Tort Law

Subsys Lawsuit: Claims Against Insys Therapeutics

Understanding the complex civil claims against Insys Therapeutics for illegal Subsys marketing, evidence requirements, and recovery via bankruptcy trusts.

Insys Therapeutics, an Arizona-based pharmaceutical company, developed and marketed Subsys, a sublingual fentanyl spray. The U.S. Food and Drug Administration (FDA) approved this opioid pain medication only for managing breakthrough pain in adult cancer patients already tolerant to other opioid therapy. Insys and Subsys became the subject of extensive legal action from governments and individual plaintiffs due to alleged illegal marketing practices. These lawsuits centered on claims that Insys executives engaged in a scheme to improperly boost prescriptions of the highly potent narcotic.

Allegations Against Insys Therapeutics

Legal claims against Insys focused on two primary areas of illegal conduct designed to increase Subsys sales. The company allegedly paid illegal kickbacks to medical practitioners in exchange for prescribing Subsys, often to non-cancer patients. These payments were frequently disguised as compensation for participation in the company’s “speaker program,” which was presented as an educational initiative.
□ □ □ □ □ □ □
Assignment 1: Translate this sentence from the Subsys lawsuit text into Spanish: "Insys Therapeutics, an Arizona-based pharmaceutical company, developed and marketed Subsys, a sublingual fentanyl spray."
Assignment 2: Retype the part of the Subsys lawsuit text that opens with the words containing "Understanding the complex" and closes with "highly potent narcotic.".
The listing isn't needed for any of this work.

Supplied information:
□ □ □ □ □ □ □
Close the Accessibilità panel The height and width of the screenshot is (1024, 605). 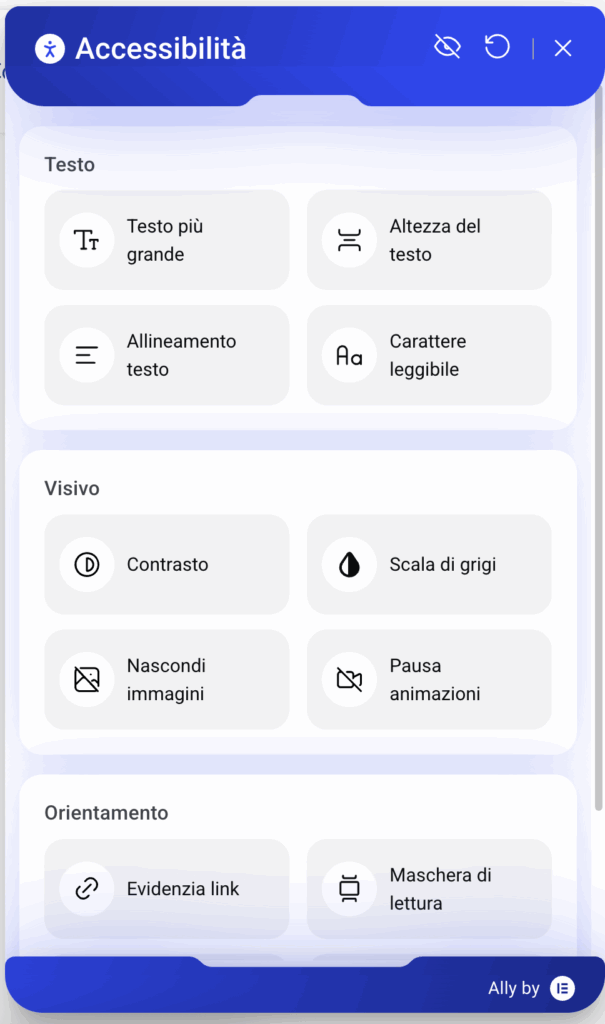[x=563, y=48]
□ □ □ □ □ □ □
Exercise output 1: Insys Therapeutics, una compañía farmacéutica con sede en Arizona, desarrolló y comercializó Subsys, un aerosol sublingual de fentanilo.

Exercise output 2:
Understanding the complex civil claims against Insys Therapeutics for illegal Subsys marketing, evidence requirements, and recovery via bankruptcy trusts.

Insys Therapeutics, an Arizona-based pharmaceutical company, developed and marketed Subsys, a sublingual fentanyl spray. The U.S. Food and Drug Administration (FDA) approved this opioid pain medication only for managing breakthrough pain in adult cancer patients already tolerant to other opioid therapy. Insys and Subsys became the subject of extensive legal action from governments and individual plaintiffs due to alleged illegal marketing practices. These lawsuits centered on claims that Insys executives engaged in a scheme to improperly boost prescriptions of the highly potent narcotic.